Early Life and Education
Enriqueta Compte y Riqué grew up in a Catalan family and emigrated to Uruguay while still a child. Despite nearsightedness, she pursued education with determination and dedicated herself to the training required for teaching. She completed teacher education in stages, graduating as a first grade teacher and later as a superior teacher.
As part of her professional formation, she entered public service and, in 1887, was appointed deputy director of the Normal Institute for Young Women. Later that year she traveled to Europe on an official mission to specialize in preschool education, with the specific task of internalizing the teachings of Friedrich Fröbel. She studied in countries including Belgium, Germany, the Netherlands, France, and Switzerland, returning in 1890 and translating her findings into proposals for establishing kindergartens within Uruguay’s public primary organization.
Career
Compte y Riqué built her career around the creation and consolidation of early childhood institutions, beginning with a decisive focus on kindergarten education. After her European specialization, she issued a report that expressed a clear intention to realize the creation of such establishments and to align them with Fröbel’s ideal. Her professional activity soon extended beyond institutional founding into sustained pedagogical writing for children.
She produced numerous publications in magazines and specialized books aimed at children between three and six years old. Her approach relied on psychological and pedagogical methods that treated each child as an individual, capable of learning through personal rhythms and capacities. This emphasis on individuality became a hallmark of her teaching vision and a reference point for educators who sought more humane, child-centered practice.
In Uruguay, she worked to integrate preschool education into broader public instruction rather than keeping it as a marginal or purely private activity. Her efforts also connected early education to civic and social reform, reflecting a wider commitment to reducing obstacles that harmed students, especially in contexts marked by disparities of opportunity. The kindergarten she helped establish in Montevideo was presented as both a model and a practical adaptation of what she had observed abroad.
Compte y Riqué positioned her work as a precursor to secular education rooted in social equality and the overcoming of prejudice. She treated education as formative for the whole person, not only as preparation for later schooling, and she argued—through both practice and writing—that children should not be marked by a world that limited their possibilities. Her pedagogical stance paired method with ethics, giving her institutional work a consistent moral direction.
She also earned a reputation as an educator who engaged with public causes beyond the classroom. She participated in associations focused on women’s rights and public health concerns, including efforts against tuberculosis, as well as campaigns addressing alcoholism and trafficking in women. Her involvement suggested that she viewed education as inseparable from the social conditions that shaped children’s lives.
Her teaching and leadership were further expressed through her connection to educational reformers and political thinkers, particularly those who argued for expanded access to early education.
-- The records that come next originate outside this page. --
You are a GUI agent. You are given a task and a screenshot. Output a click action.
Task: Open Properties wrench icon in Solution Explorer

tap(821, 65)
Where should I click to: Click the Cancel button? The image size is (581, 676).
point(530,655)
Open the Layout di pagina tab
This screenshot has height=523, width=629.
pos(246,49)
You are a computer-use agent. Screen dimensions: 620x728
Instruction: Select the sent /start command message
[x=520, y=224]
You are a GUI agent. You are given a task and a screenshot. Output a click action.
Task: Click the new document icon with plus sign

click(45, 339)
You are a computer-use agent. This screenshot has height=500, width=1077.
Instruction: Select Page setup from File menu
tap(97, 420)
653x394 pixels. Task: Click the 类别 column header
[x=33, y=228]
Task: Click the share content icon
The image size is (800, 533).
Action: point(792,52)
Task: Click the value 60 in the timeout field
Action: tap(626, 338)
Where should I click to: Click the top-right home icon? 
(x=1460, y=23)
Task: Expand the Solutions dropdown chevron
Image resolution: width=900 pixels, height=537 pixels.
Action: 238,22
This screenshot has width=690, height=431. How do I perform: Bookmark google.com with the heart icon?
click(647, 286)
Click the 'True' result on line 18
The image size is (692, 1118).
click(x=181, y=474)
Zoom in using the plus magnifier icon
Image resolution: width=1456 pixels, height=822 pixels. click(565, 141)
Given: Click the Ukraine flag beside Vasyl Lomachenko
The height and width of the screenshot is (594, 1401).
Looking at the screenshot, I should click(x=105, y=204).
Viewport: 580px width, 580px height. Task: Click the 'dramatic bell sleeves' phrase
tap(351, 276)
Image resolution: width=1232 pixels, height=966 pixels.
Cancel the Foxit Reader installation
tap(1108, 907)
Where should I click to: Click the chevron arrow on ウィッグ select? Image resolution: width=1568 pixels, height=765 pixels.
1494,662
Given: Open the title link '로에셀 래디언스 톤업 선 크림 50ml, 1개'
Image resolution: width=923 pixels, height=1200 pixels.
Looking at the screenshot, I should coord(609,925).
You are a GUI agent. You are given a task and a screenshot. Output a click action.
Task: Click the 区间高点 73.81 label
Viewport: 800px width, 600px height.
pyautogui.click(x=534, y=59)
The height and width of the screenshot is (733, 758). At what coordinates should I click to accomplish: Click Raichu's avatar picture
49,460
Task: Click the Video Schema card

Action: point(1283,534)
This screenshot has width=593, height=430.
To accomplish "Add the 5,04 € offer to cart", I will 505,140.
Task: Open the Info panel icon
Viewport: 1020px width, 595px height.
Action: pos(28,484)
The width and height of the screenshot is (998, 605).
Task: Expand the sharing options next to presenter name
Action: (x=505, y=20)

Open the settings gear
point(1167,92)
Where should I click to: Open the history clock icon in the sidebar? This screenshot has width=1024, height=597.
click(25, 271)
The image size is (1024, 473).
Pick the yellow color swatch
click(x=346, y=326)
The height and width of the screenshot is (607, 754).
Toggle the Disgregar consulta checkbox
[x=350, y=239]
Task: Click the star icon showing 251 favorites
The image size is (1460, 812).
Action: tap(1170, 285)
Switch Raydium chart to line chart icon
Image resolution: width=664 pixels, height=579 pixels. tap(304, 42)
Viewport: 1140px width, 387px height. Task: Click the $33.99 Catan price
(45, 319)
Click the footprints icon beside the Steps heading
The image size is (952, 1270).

Her kindergarten work developed in dialogue with the educational ideas of José Pedro Varela and helped anticipate later policy directions concerning compulsory preschool. In that way, her institution became more than a single school; it served as a practical foundation for a longer-term educational agenda.
Over time, Compte y Riqué’s influence extended outward through teacher training and the reputational spread of her kindergarten model. Preschool teachers in neighboring contexts, including Argentina, were drawn to the approach and methods associated with her work. Her role as an investigator and educator reinforced a sense that early childhood education required specialized knowledge, not merely general instruction.
Her scholarship included reflective and educational works that expressed her teaching experience and reinforced the legitimacy of early childhood pedagogy as a field. Publications connected her day-to-day classroom concerns—games, songs, learning activities—to broader principles about development and instruction. In this respect, her career joined institution building with pedagogical research.
Her legacy also took on institutional permanence through the continued presence of the school she founded. The kindergarten she established in 1892 became associated with enduring educational identity, and it continued to be recognized for its historical importance in the region. As a result, her career came to be remembered not just for a beginning, but for a lasting structure supporting early learning.
Leadership Style and Personality
Compte y Riqué’s leadership appeared to combine intellectual rigor with a calm, reform-minded persistence. She was portrayed as someone who approached novelty not as novelty for its own sake, but as a responsibility that required daily adjustment and improvement. The way she reflected on teaching—balancing the drive to try something new with the discipline to correct what previous days revealed—suggested a continuous learning temperament.
Her public orientation implied an educator’s patience and moral steadiness rather than a purely technical stance. She worked to build educational institutions that reflected her principles, and she maintained a consistent focus on what she considered the child’s human dignity. This orientation suggested interpersonal strength grounded in care, and in a belief that education should reduce harm rather than reproduce it.
Philosophy or Worldview
Compte y Riqué viewed early childhood education as a moral project that demanded both method and conscience. She argued for an educational practice that respected children’s individuality, personal learning capacity, and psychological needs. In her framework, teaching was not limited to transmitting content; it was oriented toward safeguarding the child from exclusionary patterns of the world outside the classroom.
Her worldview linked pedagogy to equality, secularism, and the overcoming of prejudice. She treated social disparities as forces that could distort a child’s prospects and she aimed to counter those forces through schooling designed with dignity and fairness in mind. This combination of ethical commitment and developmental attention gave her work a distinctive reformist character.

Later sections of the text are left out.